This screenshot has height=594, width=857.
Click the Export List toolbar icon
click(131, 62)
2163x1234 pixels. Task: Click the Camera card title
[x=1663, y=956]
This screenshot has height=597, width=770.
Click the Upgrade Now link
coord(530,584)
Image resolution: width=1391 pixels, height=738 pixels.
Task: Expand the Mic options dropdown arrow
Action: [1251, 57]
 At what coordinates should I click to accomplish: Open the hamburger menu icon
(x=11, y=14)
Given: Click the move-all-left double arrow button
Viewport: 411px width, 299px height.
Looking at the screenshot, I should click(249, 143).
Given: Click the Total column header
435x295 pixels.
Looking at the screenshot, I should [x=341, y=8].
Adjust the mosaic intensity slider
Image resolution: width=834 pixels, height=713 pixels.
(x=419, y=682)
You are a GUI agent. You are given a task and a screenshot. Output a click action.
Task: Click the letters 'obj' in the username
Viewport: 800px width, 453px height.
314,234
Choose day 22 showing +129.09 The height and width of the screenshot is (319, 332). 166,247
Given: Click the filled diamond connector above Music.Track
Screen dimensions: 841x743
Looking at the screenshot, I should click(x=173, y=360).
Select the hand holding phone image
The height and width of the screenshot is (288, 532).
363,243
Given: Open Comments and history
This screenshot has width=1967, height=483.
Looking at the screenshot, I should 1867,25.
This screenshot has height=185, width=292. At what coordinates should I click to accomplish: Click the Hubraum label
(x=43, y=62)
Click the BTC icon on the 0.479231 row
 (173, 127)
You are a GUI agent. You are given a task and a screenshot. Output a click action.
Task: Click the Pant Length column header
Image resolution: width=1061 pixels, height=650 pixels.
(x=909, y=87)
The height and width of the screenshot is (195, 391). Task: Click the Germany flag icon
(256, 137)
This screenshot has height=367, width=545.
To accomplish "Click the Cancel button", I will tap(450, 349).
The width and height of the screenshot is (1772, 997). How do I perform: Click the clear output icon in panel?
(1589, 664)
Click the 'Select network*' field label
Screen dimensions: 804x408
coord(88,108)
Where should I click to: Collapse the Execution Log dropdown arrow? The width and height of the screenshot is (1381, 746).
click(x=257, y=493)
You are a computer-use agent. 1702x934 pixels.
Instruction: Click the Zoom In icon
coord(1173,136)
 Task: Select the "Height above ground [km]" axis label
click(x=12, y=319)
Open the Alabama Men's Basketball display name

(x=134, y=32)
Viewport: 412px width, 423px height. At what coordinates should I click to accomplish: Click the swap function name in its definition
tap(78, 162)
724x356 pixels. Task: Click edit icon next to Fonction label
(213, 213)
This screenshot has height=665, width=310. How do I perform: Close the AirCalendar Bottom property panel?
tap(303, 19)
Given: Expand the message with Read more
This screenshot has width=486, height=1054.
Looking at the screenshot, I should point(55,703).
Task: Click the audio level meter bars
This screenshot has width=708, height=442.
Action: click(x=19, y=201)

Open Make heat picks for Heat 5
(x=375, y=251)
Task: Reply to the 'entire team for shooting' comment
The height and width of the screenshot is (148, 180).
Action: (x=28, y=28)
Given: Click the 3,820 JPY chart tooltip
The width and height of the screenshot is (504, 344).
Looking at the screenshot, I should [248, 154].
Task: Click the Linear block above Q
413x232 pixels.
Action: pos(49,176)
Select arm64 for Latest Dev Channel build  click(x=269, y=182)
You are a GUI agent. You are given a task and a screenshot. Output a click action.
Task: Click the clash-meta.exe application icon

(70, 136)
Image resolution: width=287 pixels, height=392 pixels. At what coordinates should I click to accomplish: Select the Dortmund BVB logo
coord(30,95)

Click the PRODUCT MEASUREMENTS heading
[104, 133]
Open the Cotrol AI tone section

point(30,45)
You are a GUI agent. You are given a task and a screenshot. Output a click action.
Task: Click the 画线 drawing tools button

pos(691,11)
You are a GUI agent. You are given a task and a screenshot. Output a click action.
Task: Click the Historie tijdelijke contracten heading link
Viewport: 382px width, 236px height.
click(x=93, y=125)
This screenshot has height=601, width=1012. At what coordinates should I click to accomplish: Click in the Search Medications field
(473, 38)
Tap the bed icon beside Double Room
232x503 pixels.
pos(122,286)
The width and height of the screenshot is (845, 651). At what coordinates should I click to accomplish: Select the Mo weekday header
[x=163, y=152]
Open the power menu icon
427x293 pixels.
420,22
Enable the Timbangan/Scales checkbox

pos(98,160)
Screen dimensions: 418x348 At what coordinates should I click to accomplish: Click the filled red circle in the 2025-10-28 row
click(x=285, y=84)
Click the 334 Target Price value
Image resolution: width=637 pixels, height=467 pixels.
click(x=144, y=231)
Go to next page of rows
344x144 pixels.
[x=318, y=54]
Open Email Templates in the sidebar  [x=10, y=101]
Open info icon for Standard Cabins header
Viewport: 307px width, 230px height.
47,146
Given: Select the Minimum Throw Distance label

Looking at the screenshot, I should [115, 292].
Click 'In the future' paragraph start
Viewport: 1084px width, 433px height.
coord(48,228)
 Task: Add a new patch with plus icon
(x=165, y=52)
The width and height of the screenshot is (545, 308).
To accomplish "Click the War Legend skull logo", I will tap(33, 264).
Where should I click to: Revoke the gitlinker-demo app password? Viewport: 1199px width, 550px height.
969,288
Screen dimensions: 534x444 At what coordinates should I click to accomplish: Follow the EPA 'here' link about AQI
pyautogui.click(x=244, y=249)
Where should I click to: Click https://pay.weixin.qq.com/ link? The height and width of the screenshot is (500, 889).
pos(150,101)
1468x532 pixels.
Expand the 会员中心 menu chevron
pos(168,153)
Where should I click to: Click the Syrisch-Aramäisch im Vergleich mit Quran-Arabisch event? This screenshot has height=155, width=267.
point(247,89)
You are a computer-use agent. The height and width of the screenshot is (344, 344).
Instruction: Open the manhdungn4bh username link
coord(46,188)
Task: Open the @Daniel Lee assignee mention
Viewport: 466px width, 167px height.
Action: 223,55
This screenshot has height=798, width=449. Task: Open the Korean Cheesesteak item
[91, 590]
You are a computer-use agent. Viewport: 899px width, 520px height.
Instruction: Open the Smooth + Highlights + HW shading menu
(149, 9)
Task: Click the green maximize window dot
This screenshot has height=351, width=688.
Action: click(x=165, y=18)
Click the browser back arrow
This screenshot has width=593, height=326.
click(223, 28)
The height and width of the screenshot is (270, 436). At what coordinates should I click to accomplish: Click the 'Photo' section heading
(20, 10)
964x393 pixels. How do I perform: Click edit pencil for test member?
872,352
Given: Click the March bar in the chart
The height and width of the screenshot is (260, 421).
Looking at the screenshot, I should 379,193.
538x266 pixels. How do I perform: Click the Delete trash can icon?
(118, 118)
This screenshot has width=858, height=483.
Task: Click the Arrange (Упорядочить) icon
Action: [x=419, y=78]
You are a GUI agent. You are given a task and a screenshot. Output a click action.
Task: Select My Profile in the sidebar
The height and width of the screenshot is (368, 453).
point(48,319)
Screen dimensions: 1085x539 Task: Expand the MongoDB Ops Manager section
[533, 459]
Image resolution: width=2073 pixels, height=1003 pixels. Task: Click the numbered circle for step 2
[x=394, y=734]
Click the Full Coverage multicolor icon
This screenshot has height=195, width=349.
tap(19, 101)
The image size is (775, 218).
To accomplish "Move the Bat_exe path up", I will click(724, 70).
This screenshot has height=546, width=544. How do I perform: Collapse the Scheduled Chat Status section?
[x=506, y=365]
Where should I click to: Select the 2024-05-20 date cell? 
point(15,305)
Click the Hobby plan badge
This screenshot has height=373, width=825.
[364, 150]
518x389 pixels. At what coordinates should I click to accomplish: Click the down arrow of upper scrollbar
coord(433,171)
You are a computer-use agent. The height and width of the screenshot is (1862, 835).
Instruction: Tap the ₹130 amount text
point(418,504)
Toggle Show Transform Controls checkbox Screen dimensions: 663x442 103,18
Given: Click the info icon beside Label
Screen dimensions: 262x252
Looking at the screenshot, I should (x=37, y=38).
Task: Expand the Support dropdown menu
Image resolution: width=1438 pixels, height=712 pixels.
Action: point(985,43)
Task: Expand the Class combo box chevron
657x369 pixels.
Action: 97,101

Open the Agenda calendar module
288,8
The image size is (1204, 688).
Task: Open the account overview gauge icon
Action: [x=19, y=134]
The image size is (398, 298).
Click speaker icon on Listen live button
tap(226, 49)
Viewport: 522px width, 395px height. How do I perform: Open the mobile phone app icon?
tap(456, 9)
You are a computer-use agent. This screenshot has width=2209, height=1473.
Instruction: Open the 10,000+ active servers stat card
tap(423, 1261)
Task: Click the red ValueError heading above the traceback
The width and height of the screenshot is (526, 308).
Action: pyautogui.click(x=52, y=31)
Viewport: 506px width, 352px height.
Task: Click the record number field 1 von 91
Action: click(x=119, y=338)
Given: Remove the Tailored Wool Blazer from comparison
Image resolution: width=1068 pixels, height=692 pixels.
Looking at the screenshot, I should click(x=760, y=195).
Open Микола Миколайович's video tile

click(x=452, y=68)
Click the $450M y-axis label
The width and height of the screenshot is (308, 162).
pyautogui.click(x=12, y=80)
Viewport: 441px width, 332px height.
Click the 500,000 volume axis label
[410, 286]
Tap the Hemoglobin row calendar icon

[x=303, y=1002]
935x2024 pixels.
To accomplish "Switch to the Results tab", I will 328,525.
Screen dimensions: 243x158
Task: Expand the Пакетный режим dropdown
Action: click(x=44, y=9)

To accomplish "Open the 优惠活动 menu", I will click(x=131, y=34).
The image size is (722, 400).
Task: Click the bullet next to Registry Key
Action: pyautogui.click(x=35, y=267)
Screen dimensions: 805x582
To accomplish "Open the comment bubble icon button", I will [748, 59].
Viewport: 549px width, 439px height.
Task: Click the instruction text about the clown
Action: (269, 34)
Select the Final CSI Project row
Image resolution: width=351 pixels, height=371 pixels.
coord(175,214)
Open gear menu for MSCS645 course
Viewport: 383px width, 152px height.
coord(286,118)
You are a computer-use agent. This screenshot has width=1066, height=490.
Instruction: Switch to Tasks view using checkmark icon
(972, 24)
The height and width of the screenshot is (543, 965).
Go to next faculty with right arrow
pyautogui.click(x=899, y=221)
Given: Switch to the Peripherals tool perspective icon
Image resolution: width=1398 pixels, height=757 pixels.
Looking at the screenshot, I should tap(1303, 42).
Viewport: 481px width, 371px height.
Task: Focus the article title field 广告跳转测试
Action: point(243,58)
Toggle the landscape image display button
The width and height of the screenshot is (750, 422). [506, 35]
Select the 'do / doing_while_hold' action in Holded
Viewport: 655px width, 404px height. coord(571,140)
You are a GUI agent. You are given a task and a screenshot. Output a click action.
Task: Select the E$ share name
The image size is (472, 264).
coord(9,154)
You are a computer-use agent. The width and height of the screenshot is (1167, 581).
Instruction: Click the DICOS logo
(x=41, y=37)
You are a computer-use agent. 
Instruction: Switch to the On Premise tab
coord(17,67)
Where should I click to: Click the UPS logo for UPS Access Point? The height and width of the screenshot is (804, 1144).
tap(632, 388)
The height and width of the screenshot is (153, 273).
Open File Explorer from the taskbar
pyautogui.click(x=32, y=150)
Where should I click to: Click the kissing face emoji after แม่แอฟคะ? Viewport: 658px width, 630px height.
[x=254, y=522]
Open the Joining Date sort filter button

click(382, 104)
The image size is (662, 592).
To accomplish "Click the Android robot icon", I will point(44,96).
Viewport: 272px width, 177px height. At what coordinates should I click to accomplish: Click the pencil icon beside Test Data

* **WHAT THIS TASK INVOLVES**
For this task, copy exactly the line with "The image size is (662, 592)." and the lines that come after it, stopping at the end of the material above.

* **ANSWER SECTION**
The image size is (662, 592).
To accomplish "Click the Android robot icon", I will point(44,96).
Viewport: 272px width, 177px height. At what coordinates should I click to accomplish: Click the pencil icon beside Test Data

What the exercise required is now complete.